DESCRIPTION OF THE TASK → For every line in the records below that contains the word "magnifier", add one to a count, and report only that count.

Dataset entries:

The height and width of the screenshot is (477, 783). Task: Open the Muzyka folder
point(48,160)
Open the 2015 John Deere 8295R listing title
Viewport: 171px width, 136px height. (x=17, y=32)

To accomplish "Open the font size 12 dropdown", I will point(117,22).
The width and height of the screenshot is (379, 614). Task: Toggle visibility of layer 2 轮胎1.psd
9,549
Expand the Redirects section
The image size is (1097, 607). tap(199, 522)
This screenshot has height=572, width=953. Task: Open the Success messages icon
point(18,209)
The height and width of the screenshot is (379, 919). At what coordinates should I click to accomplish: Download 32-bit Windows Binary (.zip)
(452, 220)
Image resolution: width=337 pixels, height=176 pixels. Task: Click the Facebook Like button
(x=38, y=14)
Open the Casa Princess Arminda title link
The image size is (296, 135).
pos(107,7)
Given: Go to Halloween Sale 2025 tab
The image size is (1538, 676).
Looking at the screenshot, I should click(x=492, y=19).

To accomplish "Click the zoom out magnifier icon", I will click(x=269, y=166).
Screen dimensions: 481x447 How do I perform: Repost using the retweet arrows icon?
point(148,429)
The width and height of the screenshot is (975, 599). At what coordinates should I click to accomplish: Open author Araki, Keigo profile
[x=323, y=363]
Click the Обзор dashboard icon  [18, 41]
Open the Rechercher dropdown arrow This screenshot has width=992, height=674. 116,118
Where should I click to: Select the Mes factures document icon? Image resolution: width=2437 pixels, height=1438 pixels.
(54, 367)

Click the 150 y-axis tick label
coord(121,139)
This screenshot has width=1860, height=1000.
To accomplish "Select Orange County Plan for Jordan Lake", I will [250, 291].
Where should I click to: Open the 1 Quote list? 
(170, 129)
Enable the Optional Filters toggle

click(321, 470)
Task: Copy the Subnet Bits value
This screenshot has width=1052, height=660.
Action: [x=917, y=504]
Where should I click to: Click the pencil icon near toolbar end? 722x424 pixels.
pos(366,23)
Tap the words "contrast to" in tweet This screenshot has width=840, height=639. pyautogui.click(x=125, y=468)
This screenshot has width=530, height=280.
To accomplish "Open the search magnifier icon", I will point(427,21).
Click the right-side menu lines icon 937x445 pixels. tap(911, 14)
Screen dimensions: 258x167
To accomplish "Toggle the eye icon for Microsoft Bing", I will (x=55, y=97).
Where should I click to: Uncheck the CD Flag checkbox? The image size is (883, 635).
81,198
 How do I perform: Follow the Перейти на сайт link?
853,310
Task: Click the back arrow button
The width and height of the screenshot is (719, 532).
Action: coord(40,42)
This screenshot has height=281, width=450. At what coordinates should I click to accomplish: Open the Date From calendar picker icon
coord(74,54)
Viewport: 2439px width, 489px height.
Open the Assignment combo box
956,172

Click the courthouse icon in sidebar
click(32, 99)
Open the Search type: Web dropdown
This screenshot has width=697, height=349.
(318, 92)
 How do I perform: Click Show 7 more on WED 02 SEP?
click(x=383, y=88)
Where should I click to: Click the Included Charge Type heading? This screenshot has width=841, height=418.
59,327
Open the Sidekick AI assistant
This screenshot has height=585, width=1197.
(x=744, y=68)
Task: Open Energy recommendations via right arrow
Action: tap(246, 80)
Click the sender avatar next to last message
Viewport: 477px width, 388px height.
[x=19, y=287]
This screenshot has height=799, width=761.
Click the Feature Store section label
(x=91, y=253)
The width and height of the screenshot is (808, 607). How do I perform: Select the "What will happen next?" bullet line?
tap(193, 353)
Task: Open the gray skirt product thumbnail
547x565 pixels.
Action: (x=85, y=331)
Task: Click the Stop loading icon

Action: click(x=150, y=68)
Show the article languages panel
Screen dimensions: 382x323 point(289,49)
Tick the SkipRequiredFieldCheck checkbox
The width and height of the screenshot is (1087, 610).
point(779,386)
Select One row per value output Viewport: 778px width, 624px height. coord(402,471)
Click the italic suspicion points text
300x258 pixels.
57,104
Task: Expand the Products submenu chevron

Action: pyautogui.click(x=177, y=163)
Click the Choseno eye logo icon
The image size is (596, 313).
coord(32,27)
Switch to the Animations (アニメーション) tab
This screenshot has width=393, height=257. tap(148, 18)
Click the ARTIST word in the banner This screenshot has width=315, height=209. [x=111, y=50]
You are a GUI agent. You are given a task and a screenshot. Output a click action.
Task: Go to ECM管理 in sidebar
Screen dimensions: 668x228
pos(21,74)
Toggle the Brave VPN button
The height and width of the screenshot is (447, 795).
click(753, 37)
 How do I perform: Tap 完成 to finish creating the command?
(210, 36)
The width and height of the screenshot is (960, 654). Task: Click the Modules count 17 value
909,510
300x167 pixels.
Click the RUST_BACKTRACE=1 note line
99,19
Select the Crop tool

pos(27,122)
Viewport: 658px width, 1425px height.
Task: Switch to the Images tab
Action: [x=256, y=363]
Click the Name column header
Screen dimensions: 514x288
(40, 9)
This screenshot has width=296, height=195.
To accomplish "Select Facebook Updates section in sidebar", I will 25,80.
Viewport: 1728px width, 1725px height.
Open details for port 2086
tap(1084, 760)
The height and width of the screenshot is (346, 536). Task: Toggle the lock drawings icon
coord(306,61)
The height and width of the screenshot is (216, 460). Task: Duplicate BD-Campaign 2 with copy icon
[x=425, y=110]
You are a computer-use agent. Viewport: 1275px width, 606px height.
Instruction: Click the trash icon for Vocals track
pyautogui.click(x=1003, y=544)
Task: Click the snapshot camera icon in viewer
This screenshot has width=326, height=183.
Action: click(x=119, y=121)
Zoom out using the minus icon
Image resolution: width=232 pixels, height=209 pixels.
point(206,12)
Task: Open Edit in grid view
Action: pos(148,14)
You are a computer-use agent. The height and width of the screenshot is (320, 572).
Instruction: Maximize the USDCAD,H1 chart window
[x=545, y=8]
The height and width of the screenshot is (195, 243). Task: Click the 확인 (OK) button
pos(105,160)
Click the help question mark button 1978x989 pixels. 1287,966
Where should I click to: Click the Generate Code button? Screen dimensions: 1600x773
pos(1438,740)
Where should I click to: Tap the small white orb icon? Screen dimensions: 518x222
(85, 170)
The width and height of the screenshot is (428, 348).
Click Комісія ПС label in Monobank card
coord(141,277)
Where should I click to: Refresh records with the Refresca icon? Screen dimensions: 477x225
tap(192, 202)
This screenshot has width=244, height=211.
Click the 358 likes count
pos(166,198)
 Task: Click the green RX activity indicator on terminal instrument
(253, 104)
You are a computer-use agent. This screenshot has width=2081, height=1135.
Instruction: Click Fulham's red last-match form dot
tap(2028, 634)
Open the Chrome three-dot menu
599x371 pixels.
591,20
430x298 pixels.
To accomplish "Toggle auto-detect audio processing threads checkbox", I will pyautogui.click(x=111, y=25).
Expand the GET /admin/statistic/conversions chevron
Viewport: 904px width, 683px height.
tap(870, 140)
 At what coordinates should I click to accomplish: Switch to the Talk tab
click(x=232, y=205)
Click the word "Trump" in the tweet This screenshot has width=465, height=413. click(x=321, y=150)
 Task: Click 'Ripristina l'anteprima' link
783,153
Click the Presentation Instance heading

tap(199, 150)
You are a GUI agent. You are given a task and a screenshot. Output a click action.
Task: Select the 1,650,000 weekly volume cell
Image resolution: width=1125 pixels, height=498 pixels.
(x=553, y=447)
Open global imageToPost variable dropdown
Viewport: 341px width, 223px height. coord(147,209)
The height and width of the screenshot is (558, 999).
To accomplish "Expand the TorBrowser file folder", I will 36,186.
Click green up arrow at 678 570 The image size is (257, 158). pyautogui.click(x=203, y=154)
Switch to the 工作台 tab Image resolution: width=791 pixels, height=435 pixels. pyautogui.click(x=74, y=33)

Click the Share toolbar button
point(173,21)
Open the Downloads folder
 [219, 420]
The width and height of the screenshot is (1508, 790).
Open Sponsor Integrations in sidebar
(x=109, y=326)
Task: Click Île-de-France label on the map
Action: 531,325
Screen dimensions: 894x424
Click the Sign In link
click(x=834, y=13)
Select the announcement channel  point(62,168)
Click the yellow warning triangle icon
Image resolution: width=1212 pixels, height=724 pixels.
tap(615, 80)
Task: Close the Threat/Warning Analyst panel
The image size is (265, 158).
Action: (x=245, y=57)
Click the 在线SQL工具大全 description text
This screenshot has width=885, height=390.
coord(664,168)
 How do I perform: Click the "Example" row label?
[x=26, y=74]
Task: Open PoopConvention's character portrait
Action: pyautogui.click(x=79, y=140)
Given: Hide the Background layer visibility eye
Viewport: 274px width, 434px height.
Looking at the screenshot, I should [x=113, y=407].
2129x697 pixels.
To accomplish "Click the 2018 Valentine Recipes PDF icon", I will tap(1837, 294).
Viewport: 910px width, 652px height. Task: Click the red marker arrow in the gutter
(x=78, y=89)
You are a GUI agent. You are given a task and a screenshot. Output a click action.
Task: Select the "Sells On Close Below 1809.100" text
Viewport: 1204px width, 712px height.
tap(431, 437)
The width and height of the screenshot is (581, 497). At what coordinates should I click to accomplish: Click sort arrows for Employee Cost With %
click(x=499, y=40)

ANSWER SECTION → 2